Document passage:
Problem of Educated Unemployment in India

India is facing the challenge of Educated Employment where educated youth on mass-scale are finding it hard to get a job or work.

Today, unfortunately, our country is faced with one of the grimmest problems – that of mass-unemployment among the educated young men and women. In Kerala, Bengal, Tamil Nadu, Maharashtra and other States, where the percentage of educated people is high, the educated people are tried hard to cope up with the problem.

After the Independence it was believed that the problem of unemployment would become a ‘myth of the past’ and that not a single educated son or daughter of Free India would suffer from the plight of unemployment. But the situation took a different turn. The number of unemployment, especially among educated persons began to increase with alarming rapidity. In 1957, ten years after the attainment of independence, India exhibited a grim spectacle of mass- unemployment and a committee, appointed by the Government of India, in its report gave the starling and gravely alarming facts and figures, proving the truth that a large percentage of the University graduates, especially in Arts, had not been provided with employment.

The defection education system that produces graduates and post-graduates like pins is one of the main cause for the problem of Educated Unemployment. After taking their degrees they have one and only one aim – to knock at the doors of Government or commercial offices for posts of petty clerks. Mind of a village boy or the son of an agriculturist is so badly affected by four years of academic life in the city that he would consider it below his dignity to fall back to his paternal profession as a University graduate. He would prefer to live in the city as a clerk drawing a salary which may be ten times less than the amount which he can earn by improving his father’s agricultural profession.

There is a miserable dearth of technical and vocational institutions in the country. There are very few Engineering and Technological colleges, and the expenses for undergoing these courses are so high that an average person, belonging to middle class, cannot afford to have his son admitted in these institutions.

University education should be put under certain restrictions. Only those students may be allowed to join a post-graduate college, who has secured at least a high second division in their basic examinations. This would put an end to the process of producing mass graduates, which has intensified the problem of unemployment. More technical, medical and agricultural colleges should be established all over the country and Government aid and scholarships should be granted to the deserving student. Village boys, in particular, should be imparted training in cottage industries so that they might earn their livelihood by starting such industries in their villages.

The unemployment problem, especially among the educated youth of India, should be given a serious consideration to by the government, as the youth of today is to be the pillar of the nation in future. If the rising generation is demoralized and degenerated; if its spirit and fervor are chilled under the impact of unemployment, our country will not be able to make any substantial advance in future.

Input data:
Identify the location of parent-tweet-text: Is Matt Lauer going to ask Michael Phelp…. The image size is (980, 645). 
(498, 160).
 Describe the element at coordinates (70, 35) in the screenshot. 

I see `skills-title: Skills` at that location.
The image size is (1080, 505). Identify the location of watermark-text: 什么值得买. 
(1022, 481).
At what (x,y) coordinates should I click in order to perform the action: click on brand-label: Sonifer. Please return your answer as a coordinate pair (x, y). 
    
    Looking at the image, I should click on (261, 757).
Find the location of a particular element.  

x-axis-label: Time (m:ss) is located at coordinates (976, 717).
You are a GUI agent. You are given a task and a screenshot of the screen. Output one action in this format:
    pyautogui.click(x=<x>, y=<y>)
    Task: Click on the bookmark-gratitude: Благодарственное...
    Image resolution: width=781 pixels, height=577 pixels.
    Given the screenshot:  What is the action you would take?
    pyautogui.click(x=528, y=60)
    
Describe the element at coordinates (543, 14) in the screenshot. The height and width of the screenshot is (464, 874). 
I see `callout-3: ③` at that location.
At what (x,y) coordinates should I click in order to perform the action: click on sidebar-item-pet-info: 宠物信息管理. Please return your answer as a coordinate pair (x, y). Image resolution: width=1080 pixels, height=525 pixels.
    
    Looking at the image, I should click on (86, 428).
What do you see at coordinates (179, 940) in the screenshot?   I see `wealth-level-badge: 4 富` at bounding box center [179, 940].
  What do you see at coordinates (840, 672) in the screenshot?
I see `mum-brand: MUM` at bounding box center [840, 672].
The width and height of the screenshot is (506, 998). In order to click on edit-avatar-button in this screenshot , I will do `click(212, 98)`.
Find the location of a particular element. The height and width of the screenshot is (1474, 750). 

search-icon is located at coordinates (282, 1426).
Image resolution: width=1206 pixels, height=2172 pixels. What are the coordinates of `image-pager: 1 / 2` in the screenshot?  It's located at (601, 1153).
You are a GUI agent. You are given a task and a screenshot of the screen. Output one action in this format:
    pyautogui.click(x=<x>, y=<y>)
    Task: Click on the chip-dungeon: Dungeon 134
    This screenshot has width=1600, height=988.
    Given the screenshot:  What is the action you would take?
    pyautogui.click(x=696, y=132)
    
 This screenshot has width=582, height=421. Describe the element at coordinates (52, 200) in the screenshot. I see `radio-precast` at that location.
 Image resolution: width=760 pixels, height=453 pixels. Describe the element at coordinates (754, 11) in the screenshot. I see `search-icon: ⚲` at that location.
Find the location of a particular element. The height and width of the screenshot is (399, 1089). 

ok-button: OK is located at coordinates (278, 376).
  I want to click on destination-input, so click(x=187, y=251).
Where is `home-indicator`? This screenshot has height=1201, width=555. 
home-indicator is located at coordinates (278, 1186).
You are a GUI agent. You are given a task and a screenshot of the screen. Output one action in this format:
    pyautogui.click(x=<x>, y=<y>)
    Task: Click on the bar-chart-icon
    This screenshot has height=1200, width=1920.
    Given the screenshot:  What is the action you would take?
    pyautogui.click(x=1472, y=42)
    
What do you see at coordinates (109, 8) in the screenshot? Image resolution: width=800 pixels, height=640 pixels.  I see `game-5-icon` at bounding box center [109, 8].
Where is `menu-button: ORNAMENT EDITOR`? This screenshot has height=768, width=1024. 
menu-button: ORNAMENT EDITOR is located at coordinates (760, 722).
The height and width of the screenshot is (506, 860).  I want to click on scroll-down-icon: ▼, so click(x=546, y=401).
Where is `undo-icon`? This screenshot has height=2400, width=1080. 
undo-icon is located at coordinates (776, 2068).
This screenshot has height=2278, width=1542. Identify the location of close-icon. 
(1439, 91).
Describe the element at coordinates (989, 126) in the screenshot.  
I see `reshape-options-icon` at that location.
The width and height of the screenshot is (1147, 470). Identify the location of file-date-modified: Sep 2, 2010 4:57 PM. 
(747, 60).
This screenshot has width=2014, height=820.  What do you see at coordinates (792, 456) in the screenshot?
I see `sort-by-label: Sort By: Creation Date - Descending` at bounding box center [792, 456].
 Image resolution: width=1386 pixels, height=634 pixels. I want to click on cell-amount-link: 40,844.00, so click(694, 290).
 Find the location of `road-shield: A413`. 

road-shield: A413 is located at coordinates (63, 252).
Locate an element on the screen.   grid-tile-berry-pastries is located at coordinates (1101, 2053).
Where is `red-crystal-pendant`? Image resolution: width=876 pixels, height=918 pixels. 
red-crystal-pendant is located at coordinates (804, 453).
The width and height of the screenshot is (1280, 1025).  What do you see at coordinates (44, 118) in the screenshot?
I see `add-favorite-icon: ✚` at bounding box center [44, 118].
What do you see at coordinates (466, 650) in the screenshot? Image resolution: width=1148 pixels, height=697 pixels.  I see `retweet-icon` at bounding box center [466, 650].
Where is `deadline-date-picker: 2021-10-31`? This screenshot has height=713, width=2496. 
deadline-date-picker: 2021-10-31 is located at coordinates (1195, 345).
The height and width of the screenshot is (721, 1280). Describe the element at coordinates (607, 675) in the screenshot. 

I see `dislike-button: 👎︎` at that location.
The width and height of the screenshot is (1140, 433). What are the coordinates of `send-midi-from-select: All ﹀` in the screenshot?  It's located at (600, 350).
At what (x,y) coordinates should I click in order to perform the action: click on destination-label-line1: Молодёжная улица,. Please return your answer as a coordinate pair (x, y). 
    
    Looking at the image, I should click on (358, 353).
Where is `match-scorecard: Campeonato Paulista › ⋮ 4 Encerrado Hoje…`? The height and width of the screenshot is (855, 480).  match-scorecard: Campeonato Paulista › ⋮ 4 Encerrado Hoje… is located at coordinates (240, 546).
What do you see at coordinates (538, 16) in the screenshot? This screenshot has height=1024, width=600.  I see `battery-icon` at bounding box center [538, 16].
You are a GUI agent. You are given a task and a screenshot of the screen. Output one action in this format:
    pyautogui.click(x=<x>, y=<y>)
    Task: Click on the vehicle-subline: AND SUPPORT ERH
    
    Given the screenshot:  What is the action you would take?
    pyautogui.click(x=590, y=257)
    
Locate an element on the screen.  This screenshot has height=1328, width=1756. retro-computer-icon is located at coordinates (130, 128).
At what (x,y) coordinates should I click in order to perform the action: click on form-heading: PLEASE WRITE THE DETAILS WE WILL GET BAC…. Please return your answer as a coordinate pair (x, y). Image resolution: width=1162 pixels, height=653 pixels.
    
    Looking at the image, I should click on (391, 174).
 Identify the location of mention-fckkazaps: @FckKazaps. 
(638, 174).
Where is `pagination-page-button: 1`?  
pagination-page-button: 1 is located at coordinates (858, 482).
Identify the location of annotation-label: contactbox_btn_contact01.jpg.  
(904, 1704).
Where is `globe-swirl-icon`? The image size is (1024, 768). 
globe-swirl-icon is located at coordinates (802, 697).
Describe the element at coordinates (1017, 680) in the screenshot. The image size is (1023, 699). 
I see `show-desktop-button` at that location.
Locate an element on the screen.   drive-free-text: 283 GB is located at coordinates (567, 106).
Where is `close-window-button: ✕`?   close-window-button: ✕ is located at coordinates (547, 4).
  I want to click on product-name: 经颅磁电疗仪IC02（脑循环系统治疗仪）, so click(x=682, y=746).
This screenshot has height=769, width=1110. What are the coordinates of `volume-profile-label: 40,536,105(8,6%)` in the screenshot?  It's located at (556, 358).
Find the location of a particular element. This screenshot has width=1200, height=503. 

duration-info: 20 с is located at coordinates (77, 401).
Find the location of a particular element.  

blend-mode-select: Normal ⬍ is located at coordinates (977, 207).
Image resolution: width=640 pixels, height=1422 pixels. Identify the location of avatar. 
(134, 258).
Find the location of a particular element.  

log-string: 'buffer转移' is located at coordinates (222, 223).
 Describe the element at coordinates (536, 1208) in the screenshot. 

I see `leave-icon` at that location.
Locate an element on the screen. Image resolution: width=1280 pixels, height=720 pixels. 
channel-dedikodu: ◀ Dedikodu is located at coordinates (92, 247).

Task requirements:
(A) Using the educated unemployment passage, decide whether each statement below agrees with it. Answer yes or no, and quote the deciding words. (i) The passage places India's grim spectacle of mass unemployment in 1957, ten years after independence. (ii) The passage says the country has plenty of Engineering and Technological colleges. (iii) The passage proposes that only students with at least a high second division in their basic examinations be allowed into a post-graduate college.
(B) Please reproduce the educated unemployment passage between "Problem of Educated Unemployment in" and "job or work.", inclusive.
(C) According to the educated unemployment passage, what training should village boys receive?

Results for the exercise:
(A)
(i) Yes: "In 1957, ten years after the attainment of independence, India exhibited a grim spectacle of mass- unemployment"
(ii) No: "There are very few Engineering and Technological colleges"
(iii) Yes: "Only those students may be allowed to join a post-graduate college, who has secured at least a high second division in their basic examinations."

(B)
Problem of Educated Unemployment in India

India is facing the challenge of Educated Employment where educated youth on mass-scale are finding it hard to get a job or work.

(C) Training in cottage industries.